In this collection of artists’ hands, Sea Moss’s polyrhythmic freakouts become a kind of neon-hued Play-Doh to be molded as seen fit. NAH transforms the pummeling beats of “Nap Time” into a full-on bass-boosted assault, redlining the track to new levels of transcendentally crunching feedback. Keith Rankin of Giant Claw layers the ping-ponging “Snake Lady” with an epic, cavernous chasm of ominous synths, imbuing everything with a newfound sense of uncanny consequence. Machine Girl jacks up “Candy Rush” to a careening, apocalyptic drum & bass fever dream. And on Fire-Toolz’ remix of “Number Dreams,” D’Agostino’s pounding drums become the foundation for Angel Marcloid’s trademark style of new-age guitar shredding, coming out sounding like Wii Sports tutorial music as interpreted by Skinny Puppy. Each track varies wildly in approach, but uniting them all is that same Sea Moss philosophy of controlled (yet cathartic) chaos.
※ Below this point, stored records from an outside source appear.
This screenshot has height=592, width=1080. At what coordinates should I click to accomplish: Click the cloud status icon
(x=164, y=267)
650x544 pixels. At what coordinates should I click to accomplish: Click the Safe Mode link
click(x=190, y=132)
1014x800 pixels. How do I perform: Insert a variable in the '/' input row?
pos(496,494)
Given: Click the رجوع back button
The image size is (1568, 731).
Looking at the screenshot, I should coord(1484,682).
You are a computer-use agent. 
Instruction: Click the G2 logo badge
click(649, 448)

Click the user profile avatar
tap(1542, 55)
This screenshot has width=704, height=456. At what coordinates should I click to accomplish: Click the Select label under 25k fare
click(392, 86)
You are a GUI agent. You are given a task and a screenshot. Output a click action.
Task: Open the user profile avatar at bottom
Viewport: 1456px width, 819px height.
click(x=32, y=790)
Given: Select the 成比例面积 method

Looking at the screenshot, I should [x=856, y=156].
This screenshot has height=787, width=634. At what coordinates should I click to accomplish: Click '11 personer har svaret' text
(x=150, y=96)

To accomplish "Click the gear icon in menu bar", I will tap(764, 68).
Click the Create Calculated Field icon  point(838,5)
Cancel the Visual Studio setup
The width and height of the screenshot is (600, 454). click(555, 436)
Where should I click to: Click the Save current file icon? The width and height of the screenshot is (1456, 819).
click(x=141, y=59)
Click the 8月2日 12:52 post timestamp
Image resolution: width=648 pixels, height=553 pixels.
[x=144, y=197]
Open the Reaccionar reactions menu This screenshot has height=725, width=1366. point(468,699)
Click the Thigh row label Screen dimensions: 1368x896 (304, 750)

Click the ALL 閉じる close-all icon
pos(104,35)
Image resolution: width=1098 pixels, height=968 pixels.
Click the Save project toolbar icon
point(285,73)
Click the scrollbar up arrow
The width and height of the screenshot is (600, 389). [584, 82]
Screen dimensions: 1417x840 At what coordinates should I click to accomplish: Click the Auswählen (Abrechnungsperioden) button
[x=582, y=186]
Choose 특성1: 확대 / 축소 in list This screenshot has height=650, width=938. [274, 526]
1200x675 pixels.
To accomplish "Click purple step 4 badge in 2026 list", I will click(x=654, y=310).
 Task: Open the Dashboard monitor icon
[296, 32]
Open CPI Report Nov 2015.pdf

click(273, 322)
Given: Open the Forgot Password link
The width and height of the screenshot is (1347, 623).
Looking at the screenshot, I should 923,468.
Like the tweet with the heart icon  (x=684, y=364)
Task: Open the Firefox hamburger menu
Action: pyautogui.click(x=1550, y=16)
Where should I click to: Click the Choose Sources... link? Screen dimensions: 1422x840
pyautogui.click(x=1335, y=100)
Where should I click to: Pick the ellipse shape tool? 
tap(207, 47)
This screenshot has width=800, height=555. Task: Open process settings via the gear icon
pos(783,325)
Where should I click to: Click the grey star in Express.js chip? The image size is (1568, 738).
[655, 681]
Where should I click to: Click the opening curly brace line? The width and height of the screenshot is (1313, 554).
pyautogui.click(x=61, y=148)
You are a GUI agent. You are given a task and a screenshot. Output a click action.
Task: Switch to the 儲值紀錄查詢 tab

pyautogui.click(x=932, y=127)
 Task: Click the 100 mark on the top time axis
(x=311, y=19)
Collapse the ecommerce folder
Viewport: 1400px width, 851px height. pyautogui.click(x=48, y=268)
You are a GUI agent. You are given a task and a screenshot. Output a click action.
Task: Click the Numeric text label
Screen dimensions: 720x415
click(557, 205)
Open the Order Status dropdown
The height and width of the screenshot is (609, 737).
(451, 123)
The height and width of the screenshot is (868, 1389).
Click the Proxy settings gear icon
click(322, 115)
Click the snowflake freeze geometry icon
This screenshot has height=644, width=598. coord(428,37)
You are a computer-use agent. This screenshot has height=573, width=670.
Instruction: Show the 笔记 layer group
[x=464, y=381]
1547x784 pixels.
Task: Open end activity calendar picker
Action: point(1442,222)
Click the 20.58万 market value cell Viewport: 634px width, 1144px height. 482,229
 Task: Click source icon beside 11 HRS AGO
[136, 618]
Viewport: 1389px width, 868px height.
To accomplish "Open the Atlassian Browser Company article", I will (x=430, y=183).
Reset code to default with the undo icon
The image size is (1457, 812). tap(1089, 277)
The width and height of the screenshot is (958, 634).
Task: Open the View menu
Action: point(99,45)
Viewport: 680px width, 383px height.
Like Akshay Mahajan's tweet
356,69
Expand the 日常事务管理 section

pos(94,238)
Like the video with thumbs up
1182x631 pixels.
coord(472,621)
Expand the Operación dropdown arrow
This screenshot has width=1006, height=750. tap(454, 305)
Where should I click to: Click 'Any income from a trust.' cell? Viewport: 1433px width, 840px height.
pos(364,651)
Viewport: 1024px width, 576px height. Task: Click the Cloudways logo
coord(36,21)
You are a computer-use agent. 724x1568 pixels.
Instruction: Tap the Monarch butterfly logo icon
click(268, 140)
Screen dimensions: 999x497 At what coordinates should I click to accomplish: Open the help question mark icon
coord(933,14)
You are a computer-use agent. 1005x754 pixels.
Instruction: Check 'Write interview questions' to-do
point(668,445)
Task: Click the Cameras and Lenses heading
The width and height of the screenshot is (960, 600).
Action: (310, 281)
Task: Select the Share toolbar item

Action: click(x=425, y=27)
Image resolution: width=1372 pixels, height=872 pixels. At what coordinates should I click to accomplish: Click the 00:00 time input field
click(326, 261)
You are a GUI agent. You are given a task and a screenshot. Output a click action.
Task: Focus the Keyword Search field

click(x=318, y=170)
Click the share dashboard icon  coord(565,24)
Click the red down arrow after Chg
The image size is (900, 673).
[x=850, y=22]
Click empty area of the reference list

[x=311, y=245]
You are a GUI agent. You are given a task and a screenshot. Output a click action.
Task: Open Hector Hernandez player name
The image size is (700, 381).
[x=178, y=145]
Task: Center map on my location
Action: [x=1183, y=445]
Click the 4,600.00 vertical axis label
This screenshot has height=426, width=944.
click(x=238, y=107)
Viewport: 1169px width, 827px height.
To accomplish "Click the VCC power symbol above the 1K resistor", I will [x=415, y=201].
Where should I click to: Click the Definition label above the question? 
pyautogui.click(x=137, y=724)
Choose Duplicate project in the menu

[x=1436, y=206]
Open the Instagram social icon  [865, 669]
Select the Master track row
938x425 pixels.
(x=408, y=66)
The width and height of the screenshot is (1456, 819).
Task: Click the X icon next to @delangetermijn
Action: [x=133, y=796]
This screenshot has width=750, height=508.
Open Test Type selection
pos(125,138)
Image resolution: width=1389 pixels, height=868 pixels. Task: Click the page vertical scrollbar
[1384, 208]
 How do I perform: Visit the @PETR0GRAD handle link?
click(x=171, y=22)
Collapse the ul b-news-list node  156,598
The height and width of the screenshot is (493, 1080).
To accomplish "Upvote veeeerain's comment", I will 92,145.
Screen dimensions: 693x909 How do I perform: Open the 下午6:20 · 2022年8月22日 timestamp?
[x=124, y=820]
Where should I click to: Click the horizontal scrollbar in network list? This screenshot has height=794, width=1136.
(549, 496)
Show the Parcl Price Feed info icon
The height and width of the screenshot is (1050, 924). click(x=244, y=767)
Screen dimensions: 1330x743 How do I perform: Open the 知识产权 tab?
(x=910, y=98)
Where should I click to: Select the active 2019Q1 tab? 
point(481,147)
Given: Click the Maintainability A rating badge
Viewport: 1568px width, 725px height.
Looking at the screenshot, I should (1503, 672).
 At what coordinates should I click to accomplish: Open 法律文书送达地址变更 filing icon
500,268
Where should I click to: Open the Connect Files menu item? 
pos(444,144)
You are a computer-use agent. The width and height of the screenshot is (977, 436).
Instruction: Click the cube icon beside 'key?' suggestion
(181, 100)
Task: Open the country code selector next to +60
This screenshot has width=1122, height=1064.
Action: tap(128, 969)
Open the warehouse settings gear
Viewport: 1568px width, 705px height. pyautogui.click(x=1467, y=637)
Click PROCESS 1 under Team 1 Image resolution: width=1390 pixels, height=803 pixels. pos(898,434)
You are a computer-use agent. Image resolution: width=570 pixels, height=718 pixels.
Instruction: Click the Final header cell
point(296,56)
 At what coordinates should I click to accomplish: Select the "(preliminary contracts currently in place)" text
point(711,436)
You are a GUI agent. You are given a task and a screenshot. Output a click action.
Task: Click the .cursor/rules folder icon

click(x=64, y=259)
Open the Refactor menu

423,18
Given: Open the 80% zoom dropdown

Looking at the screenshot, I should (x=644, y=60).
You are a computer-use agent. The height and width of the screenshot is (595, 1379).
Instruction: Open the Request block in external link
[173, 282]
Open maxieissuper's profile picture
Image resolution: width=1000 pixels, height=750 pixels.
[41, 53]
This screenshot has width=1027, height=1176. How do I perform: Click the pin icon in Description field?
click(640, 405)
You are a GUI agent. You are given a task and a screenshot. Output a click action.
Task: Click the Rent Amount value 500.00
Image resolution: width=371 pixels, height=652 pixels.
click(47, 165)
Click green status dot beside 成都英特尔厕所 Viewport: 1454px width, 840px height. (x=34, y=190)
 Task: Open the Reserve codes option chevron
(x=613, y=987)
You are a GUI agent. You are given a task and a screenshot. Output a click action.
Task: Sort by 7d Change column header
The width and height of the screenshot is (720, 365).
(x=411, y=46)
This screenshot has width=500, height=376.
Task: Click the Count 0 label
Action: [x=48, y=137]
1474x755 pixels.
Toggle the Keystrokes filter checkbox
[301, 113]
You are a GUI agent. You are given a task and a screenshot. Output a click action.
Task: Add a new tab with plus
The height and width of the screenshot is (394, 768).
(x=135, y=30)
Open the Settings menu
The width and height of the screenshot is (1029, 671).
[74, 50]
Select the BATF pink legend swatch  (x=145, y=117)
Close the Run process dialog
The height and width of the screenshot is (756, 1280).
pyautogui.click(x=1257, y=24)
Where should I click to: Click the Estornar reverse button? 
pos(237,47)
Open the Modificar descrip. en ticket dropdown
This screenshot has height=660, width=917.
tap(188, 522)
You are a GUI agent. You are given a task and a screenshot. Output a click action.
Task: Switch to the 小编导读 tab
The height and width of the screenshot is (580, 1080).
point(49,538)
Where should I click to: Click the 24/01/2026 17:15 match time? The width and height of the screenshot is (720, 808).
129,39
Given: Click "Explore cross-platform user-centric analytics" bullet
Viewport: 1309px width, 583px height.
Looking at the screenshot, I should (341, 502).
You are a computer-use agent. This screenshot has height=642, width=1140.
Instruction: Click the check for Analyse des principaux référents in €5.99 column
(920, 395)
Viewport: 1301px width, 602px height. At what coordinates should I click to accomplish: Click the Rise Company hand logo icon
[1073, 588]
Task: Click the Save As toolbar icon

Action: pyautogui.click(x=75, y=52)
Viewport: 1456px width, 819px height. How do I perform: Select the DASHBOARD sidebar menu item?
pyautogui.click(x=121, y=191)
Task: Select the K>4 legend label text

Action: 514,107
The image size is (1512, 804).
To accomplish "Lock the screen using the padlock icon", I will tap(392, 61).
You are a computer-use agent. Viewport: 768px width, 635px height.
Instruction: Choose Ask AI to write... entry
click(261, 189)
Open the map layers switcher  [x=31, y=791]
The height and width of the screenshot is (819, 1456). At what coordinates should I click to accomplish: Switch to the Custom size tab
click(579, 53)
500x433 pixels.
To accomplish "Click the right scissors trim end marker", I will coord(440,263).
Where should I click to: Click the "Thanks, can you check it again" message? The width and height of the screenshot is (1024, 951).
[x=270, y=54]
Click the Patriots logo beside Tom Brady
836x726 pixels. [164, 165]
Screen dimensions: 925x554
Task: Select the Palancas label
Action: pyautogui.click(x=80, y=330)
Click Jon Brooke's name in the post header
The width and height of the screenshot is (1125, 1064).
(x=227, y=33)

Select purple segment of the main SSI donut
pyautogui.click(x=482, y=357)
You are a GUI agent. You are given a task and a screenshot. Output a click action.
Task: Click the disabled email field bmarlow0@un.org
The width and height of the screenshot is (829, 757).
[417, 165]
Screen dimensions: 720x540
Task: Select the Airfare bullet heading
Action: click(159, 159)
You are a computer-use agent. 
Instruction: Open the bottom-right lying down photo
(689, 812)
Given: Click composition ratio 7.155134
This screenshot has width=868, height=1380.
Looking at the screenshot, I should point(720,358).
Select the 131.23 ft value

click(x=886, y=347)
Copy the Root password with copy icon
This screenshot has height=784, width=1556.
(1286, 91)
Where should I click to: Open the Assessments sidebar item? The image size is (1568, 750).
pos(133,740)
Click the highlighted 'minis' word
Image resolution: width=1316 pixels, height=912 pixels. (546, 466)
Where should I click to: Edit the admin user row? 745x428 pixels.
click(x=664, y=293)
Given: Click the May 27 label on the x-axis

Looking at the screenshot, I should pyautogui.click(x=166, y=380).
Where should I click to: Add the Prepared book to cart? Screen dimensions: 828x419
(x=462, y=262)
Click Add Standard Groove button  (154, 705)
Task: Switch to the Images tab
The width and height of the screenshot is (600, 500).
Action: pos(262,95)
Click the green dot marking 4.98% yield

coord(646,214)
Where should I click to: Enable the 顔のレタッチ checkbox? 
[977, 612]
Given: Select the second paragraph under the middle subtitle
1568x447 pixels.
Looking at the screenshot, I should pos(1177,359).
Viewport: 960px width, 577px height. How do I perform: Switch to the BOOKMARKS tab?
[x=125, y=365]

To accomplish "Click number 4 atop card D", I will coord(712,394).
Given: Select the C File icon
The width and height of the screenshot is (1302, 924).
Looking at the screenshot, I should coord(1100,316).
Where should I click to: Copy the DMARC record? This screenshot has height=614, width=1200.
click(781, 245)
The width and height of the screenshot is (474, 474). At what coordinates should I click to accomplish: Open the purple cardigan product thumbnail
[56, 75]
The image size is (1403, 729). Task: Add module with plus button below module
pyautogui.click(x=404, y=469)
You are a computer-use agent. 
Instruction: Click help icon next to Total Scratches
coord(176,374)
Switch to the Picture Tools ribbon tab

With other thrashing remixes from the likes of underground heavyweights like GHÖSH and Bl_ank, REMOSS2 shows all the different warped directions Sea Moss’s music can go. Ver and D’Agostino’s jerry-rigged noise machines provide the fuel for this eclectic group of artists to start a fire, and the results are as thrilling as they are unexpected. For a band dedicated to building each of their sounds individually from the ground up, REMOSS2 contains that same spirit of maniacally playful invention.